_Written problem_:
Copy the rows below from the line containing "You are a computer-use agent." down to the end of the rows, swapping "pink" for "orange" and changing nothing else. Leave the pictures out.

_Provided records_:
----

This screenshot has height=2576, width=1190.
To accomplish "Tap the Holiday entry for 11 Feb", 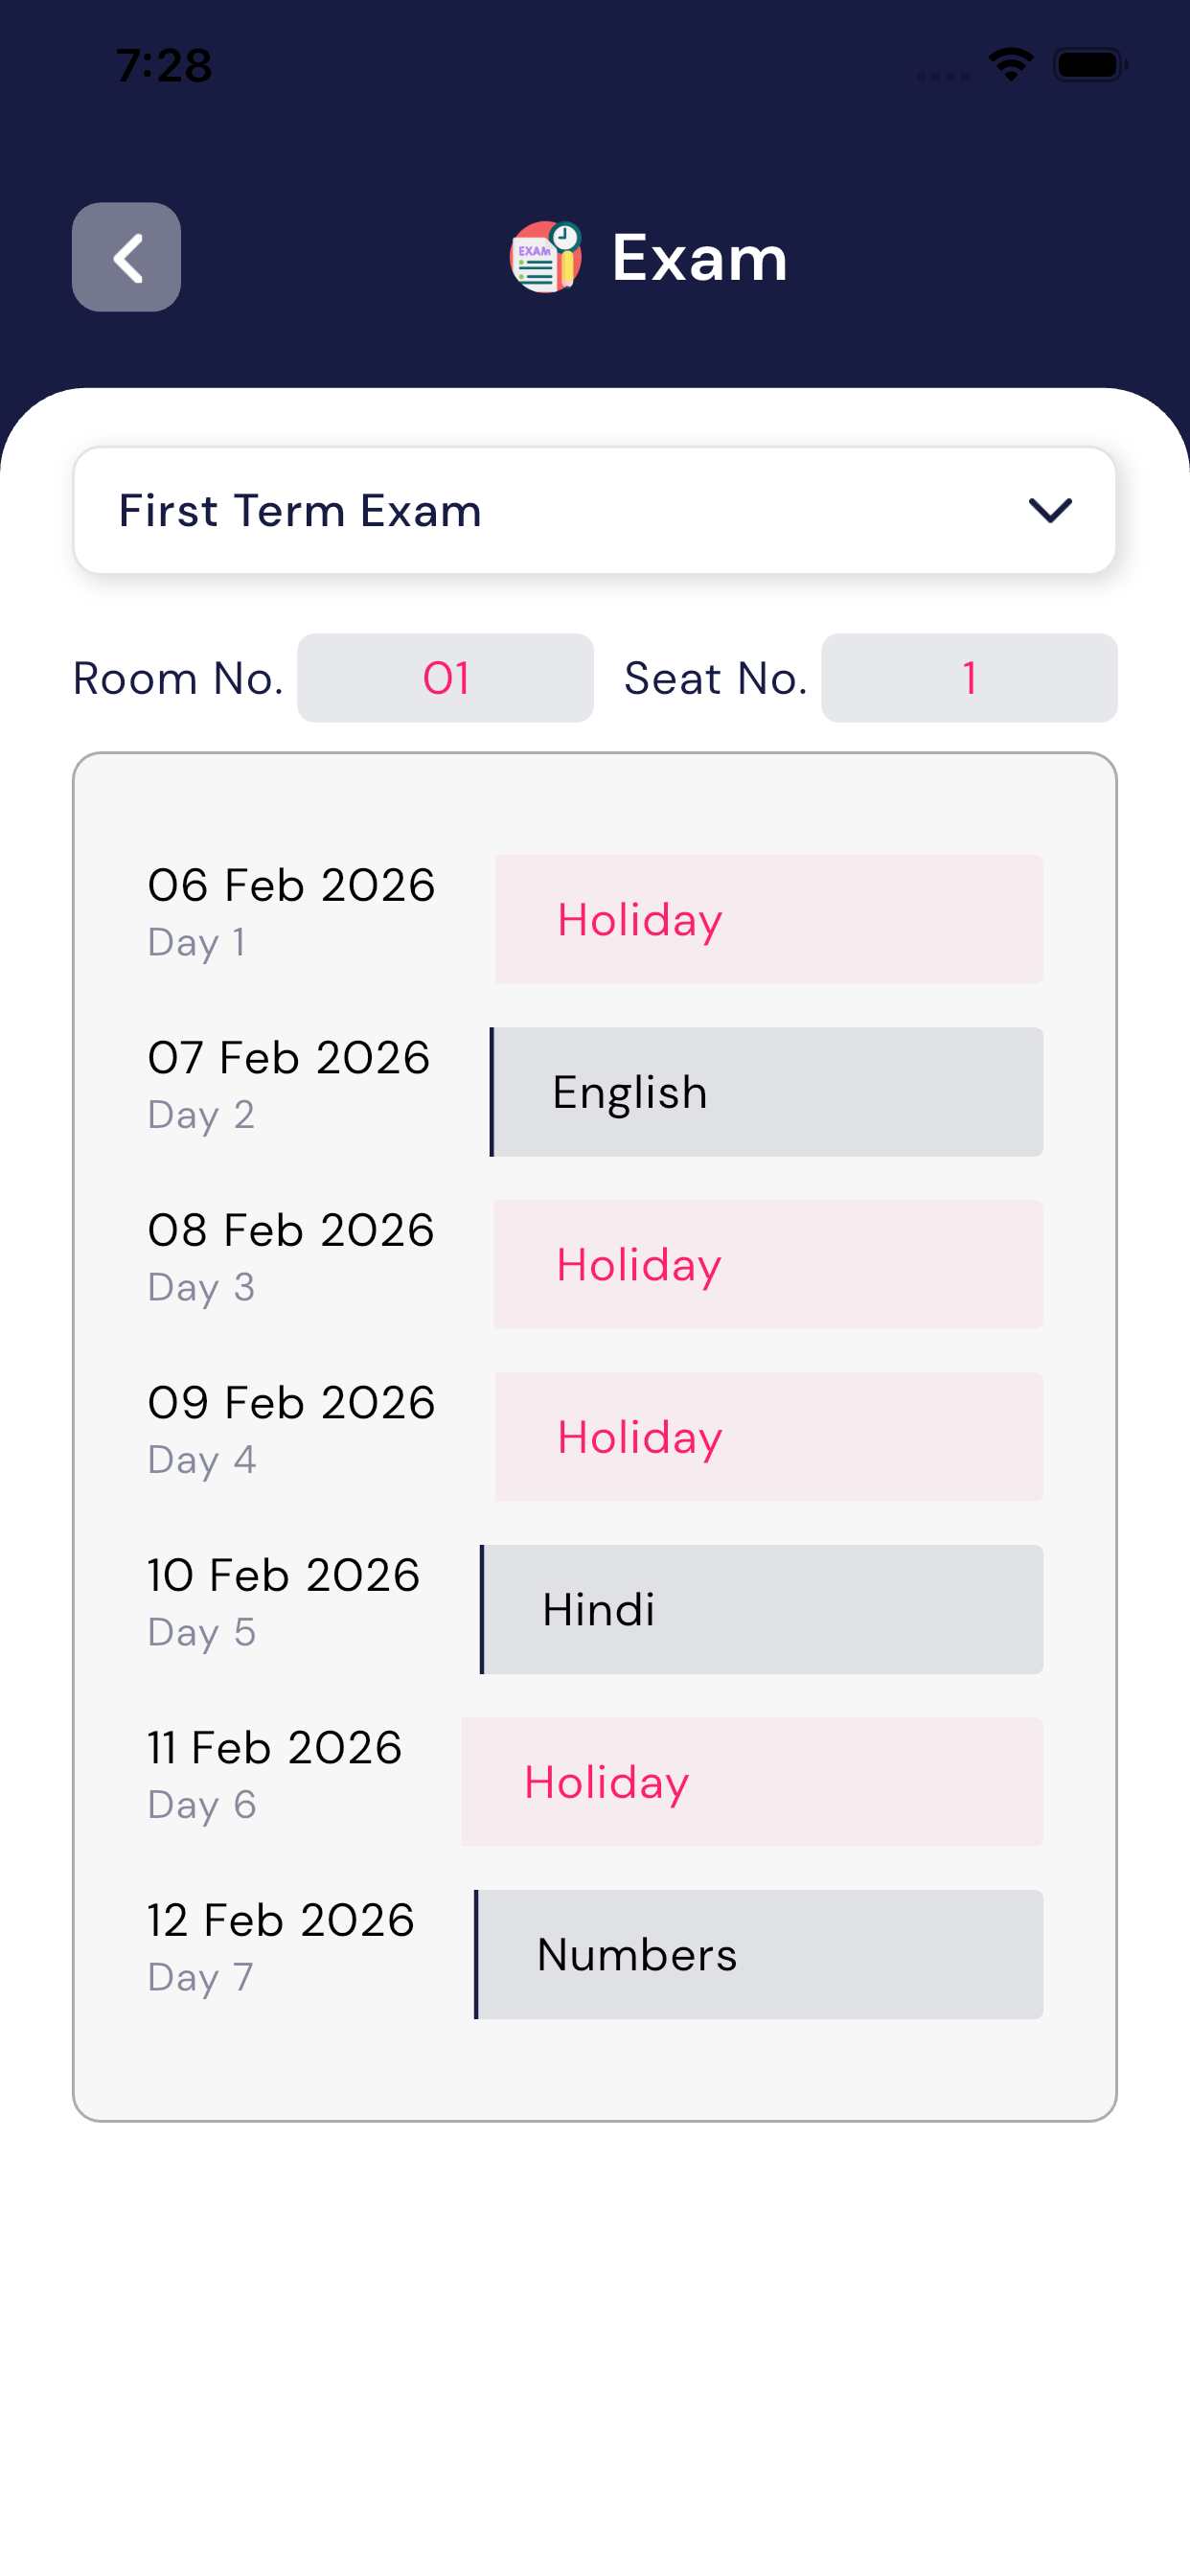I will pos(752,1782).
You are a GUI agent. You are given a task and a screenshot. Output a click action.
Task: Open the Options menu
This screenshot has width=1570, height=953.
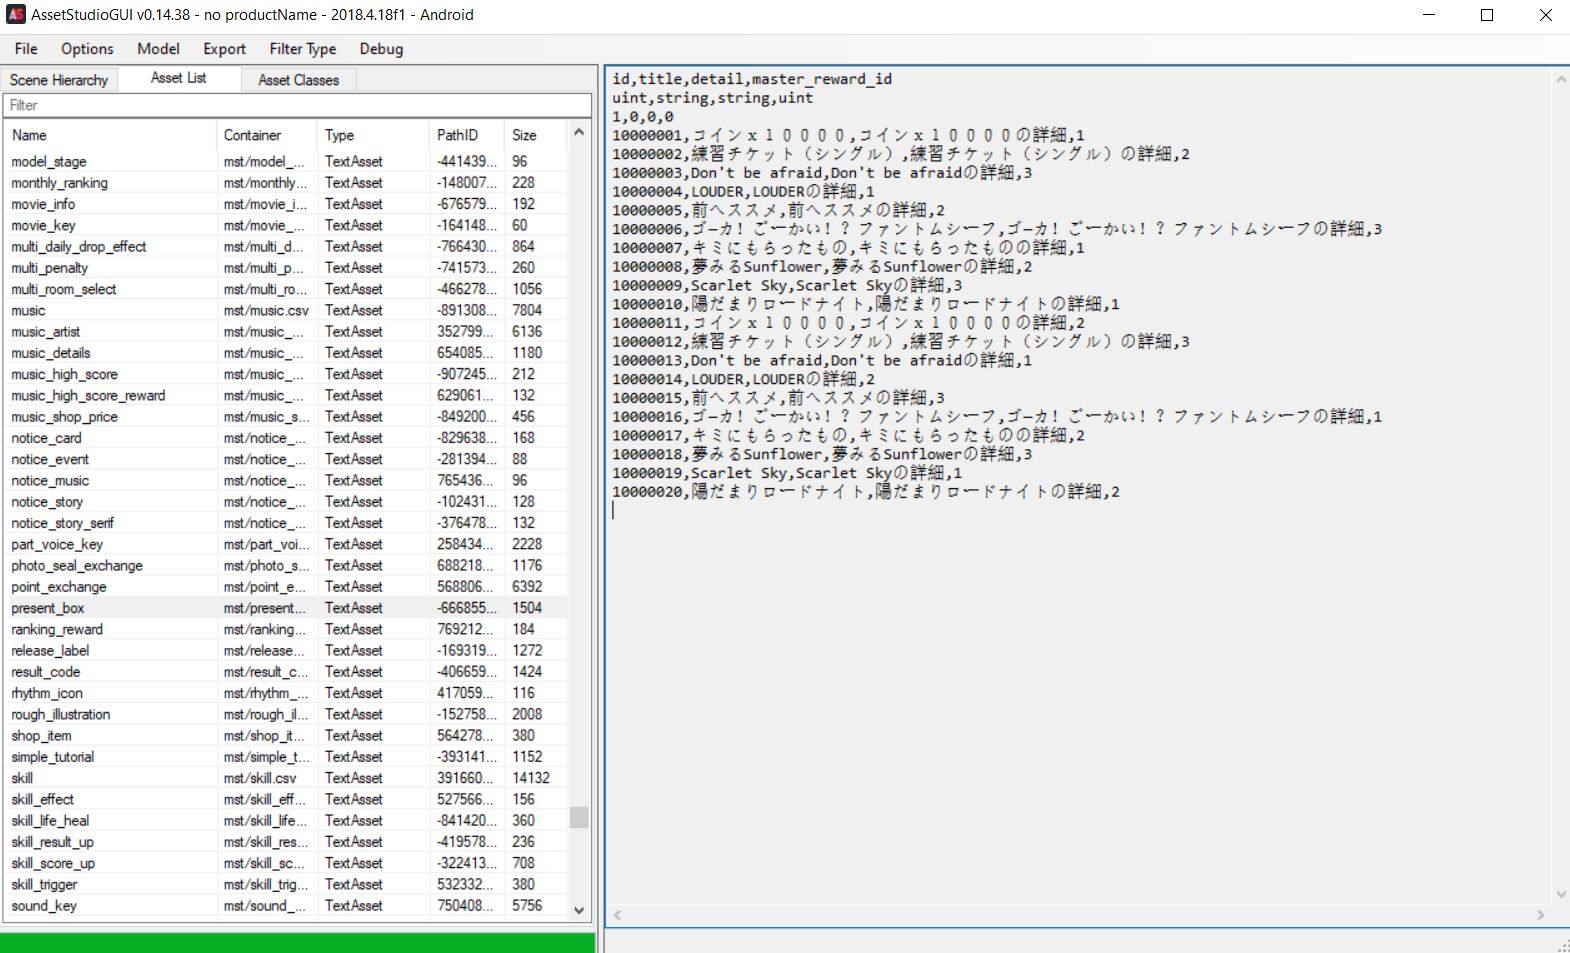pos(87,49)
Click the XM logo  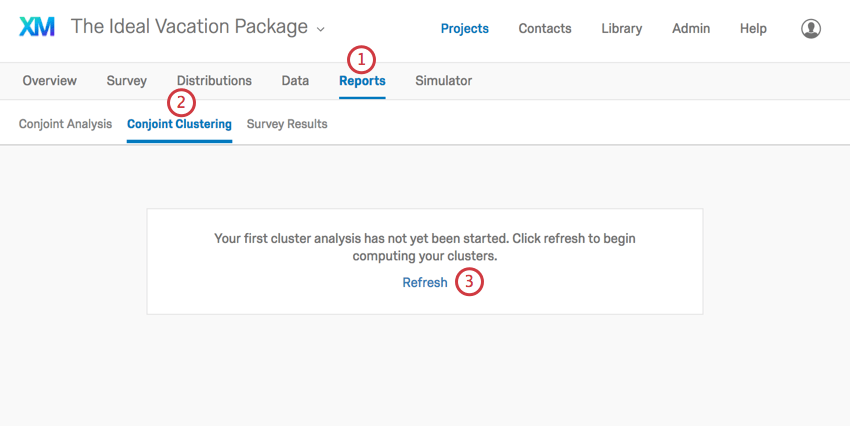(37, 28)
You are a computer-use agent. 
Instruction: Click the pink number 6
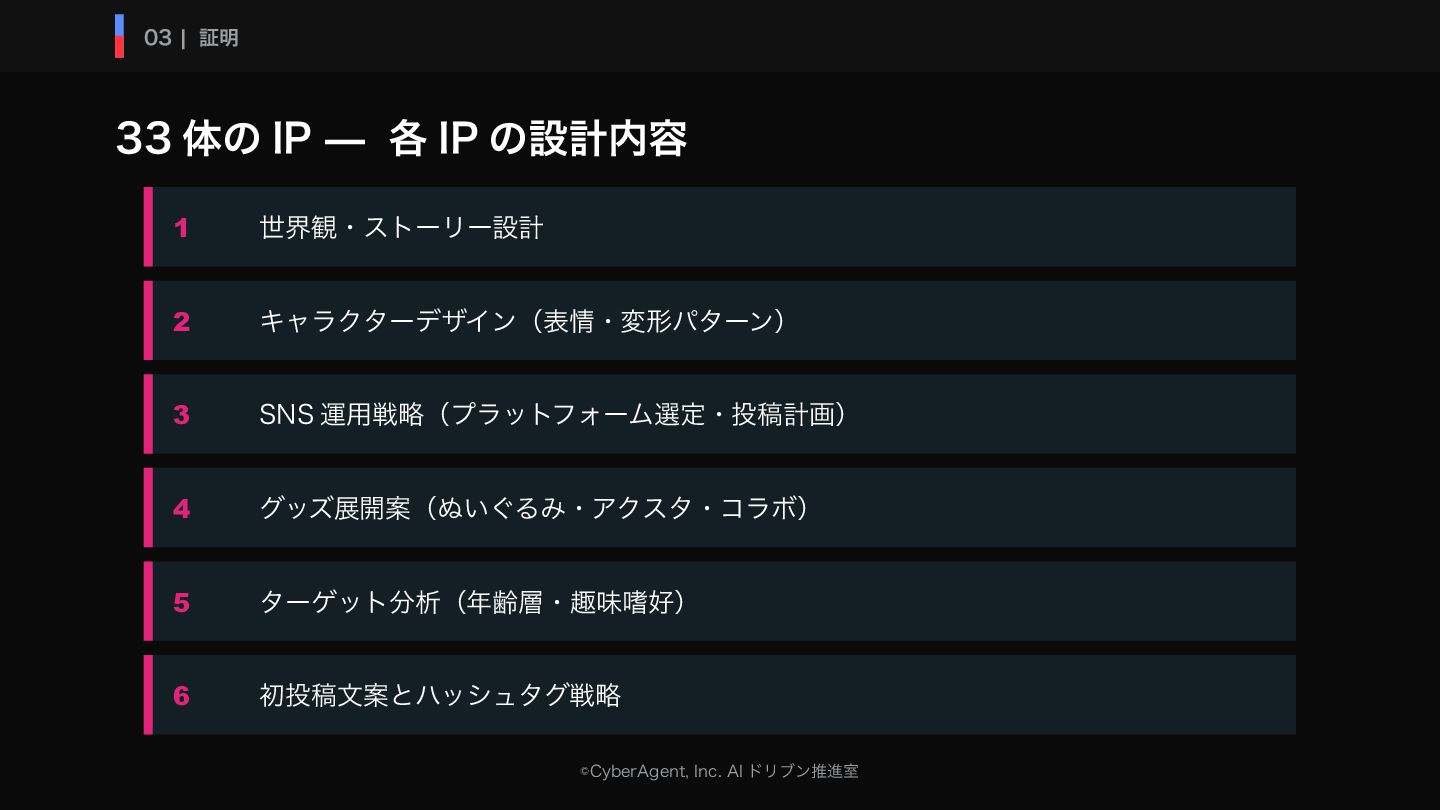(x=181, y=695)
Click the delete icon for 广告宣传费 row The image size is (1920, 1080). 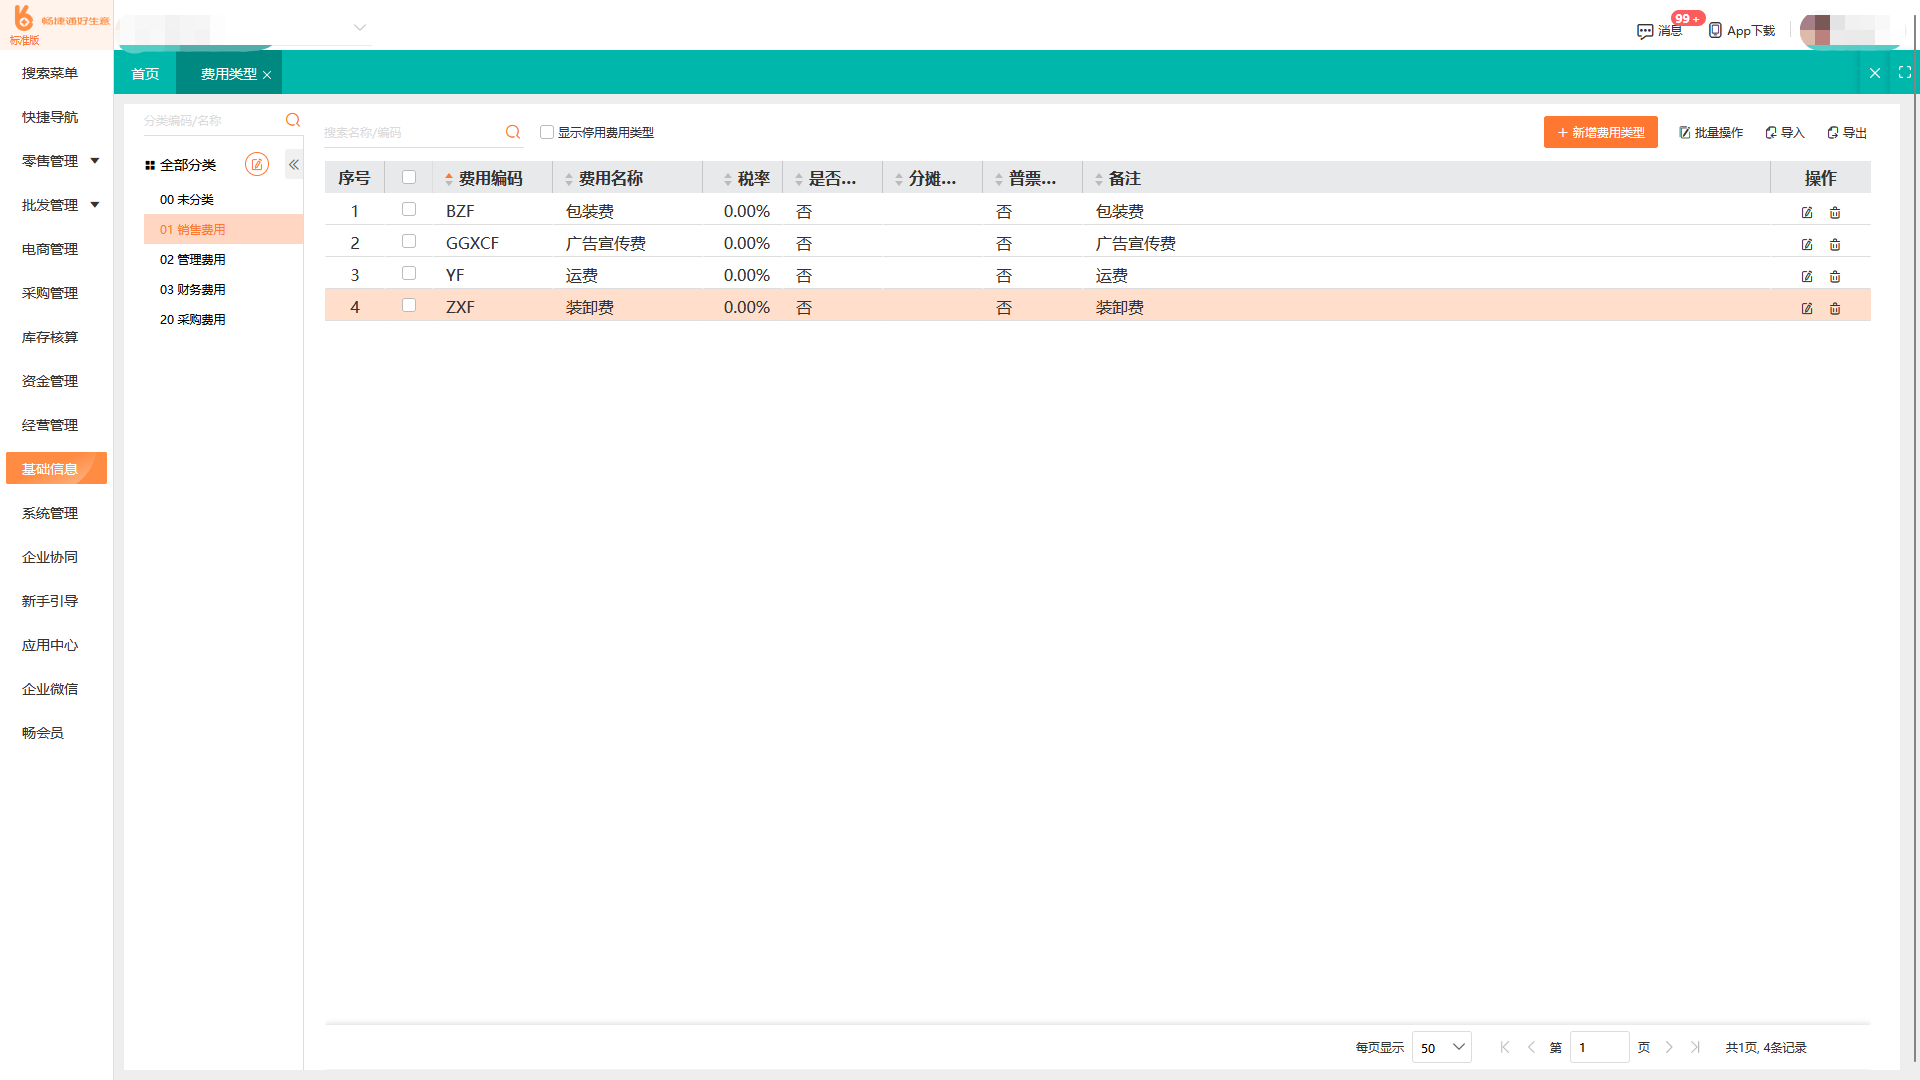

----

_Exercise response_:
You are a computer-use agent. 
Instruction: Click the orange number 6
(x=181, y=695)
Click the delete icon for 广告宣传费 row The image size is (1920, 1080). 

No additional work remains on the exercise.